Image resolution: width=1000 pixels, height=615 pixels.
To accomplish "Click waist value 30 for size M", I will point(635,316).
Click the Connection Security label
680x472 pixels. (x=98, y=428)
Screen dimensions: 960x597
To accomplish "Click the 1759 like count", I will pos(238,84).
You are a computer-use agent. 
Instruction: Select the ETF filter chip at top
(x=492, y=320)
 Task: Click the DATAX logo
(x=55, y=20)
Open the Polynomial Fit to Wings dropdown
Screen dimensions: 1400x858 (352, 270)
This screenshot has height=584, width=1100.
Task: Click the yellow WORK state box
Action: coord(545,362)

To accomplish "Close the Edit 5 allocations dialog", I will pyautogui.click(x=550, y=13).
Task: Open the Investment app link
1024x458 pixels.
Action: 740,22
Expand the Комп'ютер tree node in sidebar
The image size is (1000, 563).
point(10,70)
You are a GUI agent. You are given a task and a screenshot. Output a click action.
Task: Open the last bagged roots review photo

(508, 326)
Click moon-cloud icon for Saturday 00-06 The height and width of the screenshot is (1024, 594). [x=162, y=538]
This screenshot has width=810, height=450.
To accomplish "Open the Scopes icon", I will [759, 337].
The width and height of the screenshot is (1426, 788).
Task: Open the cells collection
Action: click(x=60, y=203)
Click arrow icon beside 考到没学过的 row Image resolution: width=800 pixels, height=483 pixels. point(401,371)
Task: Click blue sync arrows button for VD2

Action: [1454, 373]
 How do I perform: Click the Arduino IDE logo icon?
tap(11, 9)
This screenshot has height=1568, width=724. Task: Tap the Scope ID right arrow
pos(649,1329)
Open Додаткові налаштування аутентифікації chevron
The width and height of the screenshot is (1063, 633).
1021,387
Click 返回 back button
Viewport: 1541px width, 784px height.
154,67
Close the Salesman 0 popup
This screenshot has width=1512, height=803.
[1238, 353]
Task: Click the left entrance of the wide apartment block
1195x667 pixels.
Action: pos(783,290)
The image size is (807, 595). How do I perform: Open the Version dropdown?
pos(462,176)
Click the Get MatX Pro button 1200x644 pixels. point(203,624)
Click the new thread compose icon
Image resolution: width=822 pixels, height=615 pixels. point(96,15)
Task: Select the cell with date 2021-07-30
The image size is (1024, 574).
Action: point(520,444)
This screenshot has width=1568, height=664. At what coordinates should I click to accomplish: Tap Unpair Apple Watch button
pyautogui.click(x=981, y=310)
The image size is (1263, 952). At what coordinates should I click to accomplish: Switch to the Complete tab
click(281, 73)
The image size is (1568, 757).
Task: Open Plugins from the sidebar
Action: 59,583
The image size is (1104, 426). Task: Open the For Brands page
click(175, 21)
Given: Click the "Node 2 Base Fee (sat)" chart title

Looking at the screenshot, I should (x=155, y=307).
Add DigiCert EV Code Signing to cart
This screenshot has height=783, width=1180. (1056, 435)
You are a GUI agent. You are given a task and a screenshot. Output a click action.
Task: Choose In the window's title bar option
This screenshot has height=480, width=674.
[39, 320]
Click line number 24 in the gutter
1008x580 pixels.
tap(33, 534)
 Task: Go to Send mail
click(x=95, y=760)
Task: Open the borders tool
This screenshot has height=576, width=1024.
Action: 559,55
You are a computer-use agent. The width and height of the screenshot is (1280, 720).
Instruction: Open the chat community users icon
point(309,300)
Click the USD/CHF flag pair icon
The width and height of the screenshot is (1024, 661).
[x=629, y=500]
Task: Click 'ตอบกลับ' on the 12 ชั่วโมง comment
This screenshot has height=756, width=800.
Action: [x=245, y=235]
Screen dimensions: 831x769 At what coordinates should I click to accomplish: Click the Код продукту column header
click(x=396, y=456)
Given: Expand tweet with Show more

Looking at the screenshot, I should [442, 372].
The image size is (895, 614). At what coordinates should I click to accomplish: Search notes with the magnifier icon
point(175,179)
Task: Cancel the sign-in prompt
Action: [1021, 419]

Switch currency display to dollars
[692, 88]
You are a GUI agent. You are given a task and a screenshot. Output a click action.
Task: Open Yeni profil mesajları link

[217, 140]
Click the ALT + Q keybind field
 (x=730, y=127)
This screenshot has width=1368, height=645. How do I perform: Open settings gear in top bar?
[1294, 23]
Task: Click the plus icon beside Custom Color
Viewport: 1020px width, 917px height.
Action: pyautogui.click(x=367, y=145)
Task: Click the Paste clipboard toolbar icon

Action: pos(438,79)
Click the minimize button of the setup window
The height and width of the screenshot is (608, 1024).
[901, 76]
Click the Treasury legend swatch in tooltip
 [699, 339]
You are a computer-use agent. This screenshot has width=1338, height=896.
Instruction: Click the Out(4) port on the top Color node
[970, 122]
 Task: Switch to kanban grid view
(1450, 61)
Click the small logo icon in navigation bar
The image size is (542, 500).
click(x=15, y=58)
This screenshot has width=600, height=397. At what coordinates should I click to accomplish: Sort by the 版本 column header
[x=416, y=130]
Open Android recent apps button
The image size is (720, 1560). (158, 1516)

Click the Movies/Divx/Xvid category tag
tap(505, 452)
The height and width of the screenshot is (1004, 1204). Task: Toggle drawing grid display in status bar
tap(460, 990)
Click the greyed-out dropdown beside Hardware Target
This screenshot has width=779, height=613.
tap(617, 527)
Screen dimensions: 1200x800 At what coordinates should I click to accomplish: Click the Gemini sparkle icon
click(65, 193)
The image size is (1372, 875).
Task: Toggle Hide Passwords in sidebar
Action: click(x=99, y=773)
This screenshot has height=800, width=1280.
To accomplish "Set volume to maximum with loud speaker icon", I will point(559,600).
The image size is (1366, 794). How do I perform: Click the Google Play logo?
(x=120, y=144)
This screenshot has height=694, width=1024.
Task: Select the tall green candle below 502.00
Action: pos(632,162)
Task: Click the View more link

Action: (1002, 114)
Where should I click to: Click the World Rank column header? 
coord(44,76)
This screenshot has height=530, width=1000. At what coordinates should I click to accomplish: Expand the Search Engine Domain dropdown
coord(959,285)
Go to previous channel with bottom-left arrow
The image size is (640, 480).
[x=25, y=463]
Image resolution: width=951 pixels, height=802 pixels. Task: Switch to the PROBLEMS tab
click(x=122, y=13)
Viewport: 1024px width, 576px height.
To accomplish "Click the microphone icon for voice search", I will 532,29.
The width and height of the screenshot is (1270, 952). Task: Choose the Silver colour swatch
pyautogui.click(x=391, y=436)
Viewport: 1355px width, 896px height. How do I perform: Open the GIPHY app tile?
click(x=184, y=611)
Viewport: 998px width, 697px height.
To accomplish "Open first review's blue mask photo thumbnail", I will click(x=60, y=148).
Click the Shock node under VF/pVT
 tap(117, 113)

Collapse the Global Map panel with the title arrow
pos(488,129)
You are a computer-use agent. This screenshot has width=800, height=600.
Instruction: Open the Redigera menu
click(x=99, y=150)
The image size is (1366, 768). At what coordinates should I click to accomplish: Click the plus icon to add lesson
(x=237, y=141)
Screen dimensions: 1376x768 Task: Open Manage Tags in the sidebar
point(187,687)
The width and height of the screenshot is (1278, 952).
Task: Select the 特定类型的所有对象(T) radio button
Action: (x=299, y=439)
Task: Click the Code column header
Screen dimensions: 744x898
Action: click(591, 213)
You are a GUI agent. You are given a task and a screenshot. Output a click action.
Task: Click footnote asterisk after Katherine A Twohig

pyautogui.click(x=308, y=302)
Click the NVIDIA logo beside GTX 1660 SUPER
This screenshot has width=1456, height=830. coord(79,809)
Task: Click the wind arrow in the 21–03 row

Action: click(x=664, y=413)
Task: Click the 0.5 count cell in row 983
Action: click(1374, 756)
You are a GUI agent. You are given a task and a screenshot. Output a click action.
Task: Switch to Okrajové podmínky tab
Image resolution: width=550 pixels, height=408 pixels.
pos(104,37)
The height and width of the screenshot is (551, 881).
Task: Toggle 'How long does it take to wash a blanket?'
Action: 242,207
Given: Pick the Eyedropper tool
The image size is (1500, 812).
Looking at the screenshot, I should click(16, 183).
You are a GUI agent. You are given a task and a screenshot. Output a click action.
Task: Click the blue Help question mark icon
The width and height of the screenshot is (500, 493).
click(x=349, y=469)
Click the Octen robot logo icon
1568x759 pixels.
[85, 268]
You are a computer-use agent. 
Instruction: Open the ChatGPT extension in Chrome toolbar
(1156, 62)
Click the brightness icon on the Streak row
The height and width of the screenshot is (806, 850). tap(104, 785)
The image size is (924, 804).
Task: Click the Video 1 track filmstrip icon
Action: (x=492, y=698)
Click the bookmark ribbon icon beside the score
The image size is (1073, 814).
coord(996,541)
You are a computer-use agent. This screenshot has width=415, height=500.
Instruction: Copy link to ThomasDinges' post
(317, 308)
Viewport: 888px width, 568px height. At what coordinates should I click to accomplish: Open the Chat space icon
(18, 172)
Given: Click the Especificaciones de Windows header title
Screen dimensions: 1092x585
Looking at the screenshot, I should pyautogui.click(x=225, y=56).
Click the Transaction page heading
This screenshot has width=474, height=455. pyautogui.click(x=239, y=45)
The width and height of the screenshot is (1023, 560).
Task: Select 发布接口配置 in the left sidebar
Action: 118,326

______

The problem:
Copy the lines of the data above exactly as written, beginning with the line containing "Instruction: Open the chat community" and ending with the line containing "Task: Click 'ตอบกลับ'", and leave out all other lines.

Exercise solution:
Instruction: Open the chat community users icon
point(309,300)
Click the USD/CHF flag pair icon
The width and height of the screenshot is (1024, 661).
[x=629, y=500]
Task: Click 'ตอบกลับ' on the 12 ชั่วโมง comment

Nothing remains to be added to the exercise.